Wednesday, March 13, 2013

Tattoos by GirlFriday_DMI

Couple of notes before we get started:

1. The art is kinda lame, sorry. It was a quick sketch up for this tut. The inspiration is the tattoo described in The Birth of Venus. I always thought it sounded sexy.
2. I use a full frontal image to do my drawing. When I'm done with the art phase, I'll cut and paste it to fit my meshes. Since there are great tutorials available on matching and placement, I didn't get into that here.
3. This tutorial is really about getting a level of realism into your tattoos.


Step 1
I use Photoshop, but these steps use tools available in any advanced drawing program.

In this step, I opened my body base to sketch on. If you're working from a blank canvas, you should at least have the mesh with one of RLC skins on it so you can keep the shape of the body parts in mind when you're drawing. A straight line will bell up or down when drawn across a thigh, shoulder blades will create angles in lines unless you have pretty full coverage, that kind of thing. You should try to work the shape of the figure into your design. I start by plotting my curves on the body using the Bezier tool.


 

Step 2

I always sketch in grayscale. That goes for anything, tats, clothes, skins. It's easier to color your work later. This way all the shading translates with your recolor. I'm using a 70% gray for my snake lines. In this step I'm just stroking the path I outlined and letting the program simulate pen pressure. I like to do that because it helps me sort out my light source and shadows a little easier.




Step 3

I copied my path and moved it over, correcting some of the jogs and repositioning the head lines to close up the shape.





Step 4

I've filled in some of the detail. The sketch is still rough, but the lights and shadow areas are sorted out, as well as position and the rough details of scales and body mottling. Some notes about light and shadows: in tattoo artistry, white is almost never used. Highlights are usually accomplished by using the base skin tone, or yellows, oranges and reds.

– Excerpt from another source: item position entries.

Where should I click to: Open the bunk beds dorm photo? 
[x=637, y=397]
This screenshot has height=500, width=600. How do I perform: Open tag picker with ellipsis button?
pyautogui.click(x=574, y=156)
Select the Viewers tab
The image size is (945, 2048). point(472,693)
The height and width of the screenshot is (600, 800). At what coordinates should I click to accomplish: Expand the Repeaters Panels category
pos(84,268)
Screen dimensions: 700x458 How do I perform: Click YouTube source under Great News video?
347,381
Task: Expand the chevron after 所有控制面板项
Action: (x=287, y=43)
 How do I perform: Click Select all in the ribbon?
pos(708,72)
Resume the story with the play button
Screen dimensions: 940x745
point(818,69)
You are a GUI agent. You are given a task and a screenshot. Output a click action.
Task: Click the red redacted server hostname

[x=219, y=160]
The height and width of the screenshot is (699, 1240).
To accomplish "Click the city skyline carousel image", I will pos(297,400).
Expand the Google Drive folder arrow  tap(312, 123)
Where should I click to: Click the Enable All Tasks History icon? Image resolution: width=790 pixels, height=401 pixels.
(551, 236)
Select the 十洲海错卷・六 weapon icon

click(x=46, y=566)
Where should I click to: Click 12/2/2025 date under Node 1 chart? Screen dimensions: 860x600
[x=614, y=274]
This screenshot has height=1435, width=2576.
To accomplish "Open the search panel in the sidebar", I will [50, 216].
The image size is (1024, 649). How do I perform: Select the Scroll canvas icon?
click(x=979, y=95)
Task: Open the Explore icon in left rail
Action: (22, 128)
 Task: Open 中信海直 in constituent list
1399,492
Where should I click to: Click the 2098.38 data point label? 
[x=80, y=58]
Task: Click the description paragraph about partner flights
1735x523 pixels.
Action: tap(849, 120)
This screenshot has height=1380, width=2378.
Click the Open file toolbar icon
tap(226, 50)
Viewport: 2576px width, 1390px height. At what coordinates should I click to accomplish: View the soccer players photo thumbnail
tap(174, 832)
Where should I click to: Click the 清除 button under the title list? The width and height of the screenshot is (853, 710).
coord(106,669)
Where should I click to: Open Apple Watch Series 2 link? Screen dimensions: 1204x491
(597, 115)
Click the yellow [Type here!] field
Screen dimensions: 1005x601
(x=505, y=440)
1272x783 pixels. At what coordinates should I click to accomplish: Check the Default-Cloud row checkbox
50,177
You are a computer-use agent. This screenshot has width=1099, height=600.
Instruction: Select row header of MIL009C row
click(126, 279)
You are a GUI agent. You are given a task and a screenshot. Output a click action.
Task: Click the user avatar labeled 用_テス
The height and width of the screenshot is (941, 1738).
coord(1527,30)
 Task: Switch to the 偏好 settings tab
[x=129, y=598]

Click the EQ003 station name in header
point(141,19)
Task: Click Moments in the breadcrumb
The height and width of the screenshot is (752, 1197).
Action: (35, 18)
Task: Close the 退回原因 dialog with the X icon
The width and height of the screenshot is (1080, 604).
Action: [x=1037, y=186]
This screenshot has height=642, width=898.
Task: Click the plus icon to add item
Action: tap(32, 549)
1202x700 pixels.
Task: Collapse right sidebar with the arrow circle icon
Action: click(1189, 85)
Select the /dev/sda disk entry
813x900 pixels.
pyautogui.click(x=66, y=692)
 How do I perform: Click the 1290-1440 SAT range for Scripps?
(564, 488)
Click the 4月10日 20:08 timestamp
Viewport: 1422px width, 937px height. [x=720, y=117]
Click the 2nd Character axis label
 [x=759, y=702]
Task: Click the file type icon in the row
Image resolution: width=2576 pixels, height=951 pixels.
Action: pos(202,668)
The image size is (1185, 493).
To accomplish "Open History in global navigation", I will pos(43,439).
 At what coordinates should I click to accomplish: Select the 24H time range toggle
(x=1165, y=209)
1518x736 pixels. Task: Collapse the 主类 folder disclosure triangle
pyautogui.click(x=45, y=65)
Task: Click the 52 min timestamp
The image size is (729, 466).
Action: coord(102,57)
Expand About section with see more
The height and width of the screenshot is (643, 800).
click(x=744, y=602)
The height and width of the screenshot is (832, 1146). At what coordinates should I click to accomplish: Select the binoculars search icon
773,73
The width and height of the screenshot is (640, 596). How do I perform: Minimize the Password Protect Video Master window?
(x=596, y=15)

Since my snake is going to be green, I'm going to make sure my "lights" are just the base skin tone showing through with a little yellow to bump it up.





Step 5

Since my snake it going to end up green, I wanted to move my base to a sepia tone. (I saved the gray version out though, never know when I might want a blue or a red snake!)Brown will blend into the skin a little better than gray, and I can color burn and dodge to bring out the shading. To reinforce the details I just used the dropper to color match and retraced the hard lines (like the belly design and snake outline) after the color adjustment. Also, I hate the scribble scales so in the next pic you'll see I went back and actually took the time to draw some scales.





Step 6

Snake's done. Notice that I've color burned to deepen all the shadows, and really pick up the scale details. Then I took a smaller brush and highlighted those areas I really wanted the light to hit. Now for the head...




Step 7

The human-outline head is done and I've started to color it. I chose an analogous green color scheme (several shades of green) with van dyke brown and a muted red (like oxblood) for the tongue. This is sort of where you decide if this is a new tattoo, or if it's going to be something you've worn awhile. Colors mute out fairly quickly with tattoos, it doesn't take long to lose all but some red, blue and black pigments, and they'll all fade out heavily. A black tattoo will end up looking almost blue gray. Since the tattoo in the book was described as still being rather brilliant green, I decided to keep the palette fairly bright. Remember that the 'brightest' parts should be your skin.




Step 8

This was the fun part - coloring in. Just like a kids coloring book, paint in the lines!